- _What you need to do_
Write the data out verbatim.

Dataset excerpts:
—————

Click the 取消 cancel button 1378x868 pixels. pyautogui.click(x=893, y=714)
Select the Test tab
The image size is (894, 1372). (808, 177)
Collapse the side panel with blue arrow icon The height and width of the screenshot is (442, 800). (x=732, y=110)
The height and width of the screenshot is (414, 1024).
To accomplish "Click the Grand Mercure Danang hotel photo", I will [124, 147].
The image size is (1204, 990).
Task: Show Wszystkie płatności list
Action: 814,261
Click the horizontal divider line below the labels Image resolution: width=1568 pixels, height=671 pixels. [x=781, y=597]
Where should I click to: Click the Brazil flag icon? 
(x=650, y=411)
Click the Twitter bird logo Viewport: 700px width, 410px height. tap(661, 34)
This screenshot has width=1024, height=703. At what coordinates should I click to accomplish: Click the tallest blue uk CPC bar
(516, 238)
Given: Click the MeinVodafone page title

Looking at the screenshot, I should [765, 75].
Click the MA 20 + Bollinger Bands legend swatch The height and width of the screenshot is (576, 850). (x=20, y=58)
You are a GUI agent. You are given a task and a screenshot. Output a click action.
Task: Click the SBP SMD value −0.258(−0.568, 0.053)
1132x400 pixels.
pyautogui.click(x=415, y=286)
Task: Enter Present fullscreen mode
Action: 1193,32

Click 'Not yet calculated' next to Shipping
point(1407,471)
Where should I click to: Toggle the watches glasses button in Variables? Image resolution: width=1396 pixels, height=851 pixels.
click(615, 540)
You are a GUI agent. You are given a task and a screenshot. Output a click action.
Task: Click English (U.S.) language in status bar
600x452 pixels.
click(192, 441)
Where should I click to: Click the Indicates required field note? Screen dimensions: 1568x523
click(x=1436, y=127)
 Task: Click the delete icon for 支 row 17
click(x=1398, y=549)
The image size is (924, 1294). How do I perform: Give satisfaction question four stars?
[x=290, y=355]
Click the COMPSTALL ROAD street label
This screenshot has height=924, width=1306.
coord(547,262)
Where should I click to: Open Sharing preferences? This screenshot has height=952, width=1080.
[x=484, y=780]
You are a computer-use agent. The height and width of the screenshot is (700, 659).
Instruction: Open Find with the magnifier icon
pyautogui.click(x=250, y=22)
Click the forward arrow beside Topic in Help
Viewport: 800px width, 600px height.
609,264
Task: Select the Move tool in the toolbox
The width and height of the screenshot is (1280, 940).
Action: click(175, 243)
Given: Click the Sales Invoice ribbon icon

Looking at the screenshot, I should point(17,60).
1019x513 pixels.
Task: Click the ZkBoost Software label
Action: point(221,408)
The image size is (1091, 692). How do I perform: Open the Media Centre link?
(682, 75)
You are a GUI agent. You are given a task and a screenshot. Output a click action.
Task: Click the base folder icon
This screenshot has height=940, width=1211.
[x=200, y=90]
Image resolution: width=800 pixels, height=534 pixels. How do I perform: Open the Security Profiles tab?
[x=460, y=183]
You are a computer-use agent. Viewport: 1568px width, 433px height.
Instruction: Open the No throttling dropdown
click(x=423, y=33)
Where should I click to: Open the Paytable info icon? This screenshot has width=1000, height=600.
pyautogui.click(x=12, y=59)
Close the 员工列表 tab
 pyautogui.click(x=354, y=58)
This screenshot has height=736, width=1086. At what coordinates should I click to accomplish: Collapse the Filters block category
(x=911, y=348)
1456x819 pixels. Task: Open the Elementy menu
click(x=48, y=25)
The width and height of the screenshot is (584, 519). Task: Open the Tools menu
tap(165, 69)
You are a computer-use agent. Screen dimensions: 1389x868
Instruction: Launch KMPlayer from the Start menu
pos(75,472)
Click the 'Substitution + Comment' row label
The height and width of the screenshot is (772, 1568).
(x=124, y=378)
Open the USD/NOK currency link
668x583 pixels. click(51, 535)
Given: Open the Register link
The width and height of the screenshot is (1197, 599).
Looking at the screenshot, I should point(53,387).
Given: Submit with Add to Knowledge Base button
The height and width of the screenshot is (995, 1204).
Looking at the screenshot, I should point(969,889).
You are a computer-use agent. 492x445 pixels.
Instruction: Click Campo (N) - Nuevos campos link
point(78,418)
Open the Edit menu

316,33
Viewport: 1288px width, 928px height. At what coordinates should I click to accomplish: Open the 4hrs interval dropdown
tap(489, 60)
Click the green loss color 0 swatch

—————

- _Response_
Click the 取消 cancel button 1378x868 pixels. pyautogui.click(x=893, y=714)
Select the Test tab
The image size is (894, 1372). (808, 177)
Collapse the side panel with blue arrow icon The height and width of the screenshot is (442, 800). (x=732, y=110)
The height and width of the screenshot is (414, 1024).
To accomplish "Click the Grand Mercure Danang hotel photo", I will [124, 147].
The image size is (1204, 990).
Task: Show Wszystkie płatności list
Action: 814,261
Click the horizontal divider line below the labels Image resolution: width=1568 pixels, height=671 pixels. [x=781, y=597]
Where should I click to: Click the Brazil flag icon? 
(x=650, y=411)
Click the Twitter bird logo Viewport: 700px width, 410px height. tap(661, 34)
This screenshot has width=1024, height=703. At what coordinates should I click to accomplish: Click the tallest blue uk CPC bar
(516, 238)
Given: Click the MeinVodafone page title

Looking at the screenshot, I should [765, 75].
Click the MA 20 + Bollinger Bands legend swatch The height and width of the screenshot is (576, 850). (x=20, y=58)
You are a GUI agent. You are given a task and a screenshot. Output a click action.
Task: Click the SBP SMD value −0.258(−0.568, 0.053)
1132x400 pixels.
pyautogui.click(x=415, y=286)
Task: Enter Present fullscreen mode
Action: 1193,32

Click 'Not yet calculated' next to Shipping
point(1407,471)
Where should I click to: Toggle the watches glasses button in Variables? Image resolution: width=1396 pixels, height=851 pixels.
click(615, 540)
You are a GUI agent. You are given a task and a screenshot. Output a click action.
Task: Click English (U.S.) language in status bar
600x452 pixels.
click(192, 441)
Where should I click to: Click the Indicates required field note? Screen dimensions: 1568x523
click(x=1436, y=127)
 Task: Click the delete icon for 支 row 17
click(x=1398, y=549)
The image size is (924, 1294). How do I perform: Give satisfaction question four stars?
[x=290, y=355]
Click the COMPSTALL ROAD street label
This screenshot has height=924, width=1306.
coord(547,262)
Where should I click to: Open Sharing preferences? This screenshot has height=952, width=1080.
[x=484, y=780]
You are a computer-use agent. The height and width of the screenshot is (700, 659).
Instruction: Open Find with the magnifier icon
pyautogui.click(x=250, y=22)
Click the forward arrow beside Topic in Help
Viewport: 800px width, 600px height.
609,264
Task: Select the Move tool in the toolbox
The width and height of the screenshot is (1280, 940).
Action: click(175, 243)
Given: Click the Sales Invoice ribbon icon

Looking at the screenshot, I should point(17,60).
1019x513 pixels.
Task: Click the ZkBoost Software label
Action: point(221,408)
The image size is (1091, 692). How do I perform: Open the Media Centre link?
(682, 75)
You are a GUI agent. You are given a task and a screenshot. Output a click action.
Task: Click the base folder icon
This screenshot has height=940, width=1211.
[x=200, y=90]
Image resolution: width=800 pixels, height=534 pixels. How do I perform: Open the Security Profiles tab?
[x=460, y=183]
You are a computer-use agent. Viewport: 1568px width, 433px height.
Instruction: Open the No throttling dropdown
click(x=423, y=33)
Where should I click to: Open the Paytable info icon? This screenshot has width=1000, height=600.
pyautogui.click(x=12, y=59)
Close the 员工列表 tab
 pyautogui.click(x=354, y=58)
This screenshot has height=736, width=1086. At what coordinates should I click to accomplish: Collapse the Filters block category
(x=911, y=348)
1456x819 pixels. Task: Open the Elementy menu
click(x=48, y=25)
The width and height of the screenshot is (584, 519). Task: Open the Tools menu
tap(165, 69)
You are a computer-use agent. Screen dimensions: 1389x868
Instruction: Launch KMPlayer from the Start menu
pos(75,472)
Click the 'Substitution + Comment' row label
The height and width of the screenshot is (772, 1568).
(x=124, y=378)
Open the USD/NOK currency link
668x583 pixels. click(51, 535)
Given: Open the Register link
The width and height of the screenshot is (1197, 599).
Looking at the screenshot, I should point(53,387).
Given: Submit with Add to Knowledge Base button
The height and width of the screenshot is (995, 1204).
Looking at the screenshot, I should point(969,889).
You are a computer-use agent. 492x445 pixels.
Instruction: Click Campo (N) - Nuevos campos link
point(78,418)
Open the Edit menu

316,33
Viewport: 1288px width, 928px height. At what coordinates should I click to accomplish: Open the 4hrs interval dropdown
tap(489, 60)
Click the green loss color 0 swatch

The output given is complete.